摘要

Rough set approach is one of effective feature selection methods that can preserve the meaning of the features. The essence of feature selection based on rough set approach is to find a subset of the original features (attributes) using rough set theory. So far, many feature selection (also called feature reduction) methods based on rough set have been proposed, where numerous experimental results have demonstrated that these methods based on discernibility matrix are concise and efficient, but have much higher space complexity. In order to reduce the storage space of the existing feature selection methods based on discernibility matrix, in this paper, we introduce a novel condensing tree structure (C-Tree), which is an extended order-tree, every non-empty element of a discernibility matrix is mapped to one path in the C-Tree and a lot of non-empty elements may share the same path or prefix, so the C-Tree has much lower space complexity as compared to discernibility matrix.
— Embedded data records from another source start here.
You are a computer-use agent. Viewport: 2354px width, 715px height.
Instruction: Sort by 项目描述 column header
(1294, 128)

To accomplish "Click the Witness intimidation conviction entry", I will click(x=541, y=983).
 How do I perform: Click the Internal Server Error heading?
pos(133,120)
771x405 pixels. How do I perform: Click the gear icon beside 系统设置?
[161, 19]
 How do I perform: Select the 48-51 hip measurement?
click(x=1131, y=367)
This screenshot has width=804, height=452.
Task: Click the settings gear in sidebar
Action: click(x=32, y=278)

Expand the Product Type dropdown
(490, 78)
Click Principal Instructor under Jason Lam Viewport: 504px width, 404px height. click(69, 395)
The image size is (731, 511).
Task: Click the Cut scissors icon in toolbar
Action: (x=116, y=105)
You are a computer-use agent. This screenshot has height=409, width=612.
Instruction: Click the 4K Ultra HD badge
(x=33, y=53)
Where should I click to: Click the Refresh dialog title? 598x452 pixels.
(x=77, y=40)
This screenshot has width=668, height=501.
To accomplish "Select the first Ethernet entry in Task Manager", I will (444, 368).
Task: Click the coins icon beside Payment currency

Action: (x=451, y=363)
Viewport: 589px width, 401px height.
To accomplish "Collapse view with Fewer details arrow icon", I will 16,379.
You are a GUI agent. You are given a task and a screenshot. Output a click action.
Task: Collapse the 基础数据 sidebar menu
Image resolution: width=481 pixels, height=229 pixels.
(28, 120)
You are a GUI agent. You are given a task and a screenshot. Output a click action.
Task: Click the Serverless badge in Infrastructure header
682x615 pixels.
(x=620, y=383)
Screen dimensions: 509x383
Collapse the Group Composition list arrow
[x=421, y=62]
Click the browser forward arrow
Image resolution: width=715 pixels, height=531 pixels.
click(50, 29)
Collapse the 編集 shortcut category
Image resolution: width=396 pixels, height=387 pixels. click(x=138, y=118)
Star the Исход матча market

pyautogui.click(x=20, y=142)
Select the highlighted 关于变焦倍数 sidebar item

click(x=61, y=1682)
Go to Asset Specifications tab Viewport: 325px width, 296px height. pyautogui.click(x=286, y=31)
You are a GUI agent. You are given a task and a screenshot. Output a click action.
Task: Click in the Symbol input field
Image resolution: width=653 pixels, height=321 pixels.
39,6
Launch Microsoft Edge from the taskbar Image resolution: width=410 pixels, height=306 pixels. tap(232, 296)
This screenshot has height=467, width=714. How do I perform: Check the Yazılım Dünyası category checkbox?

Moreover, our feature selection algorithms employ the C-Tree structure and incorporate some heuristic strategies, hence efficiently reduce both space and computational complexities. Algorithms of this paper are experimented using some standard datasets and synthetic datasets for testing both time and space complexities. Experimental results show that the algorithms of this paper can efficiently reduce the cost of storage and be computationally inexpensive when compared to the existing algorithms based on discernibility matrix for feature reduction.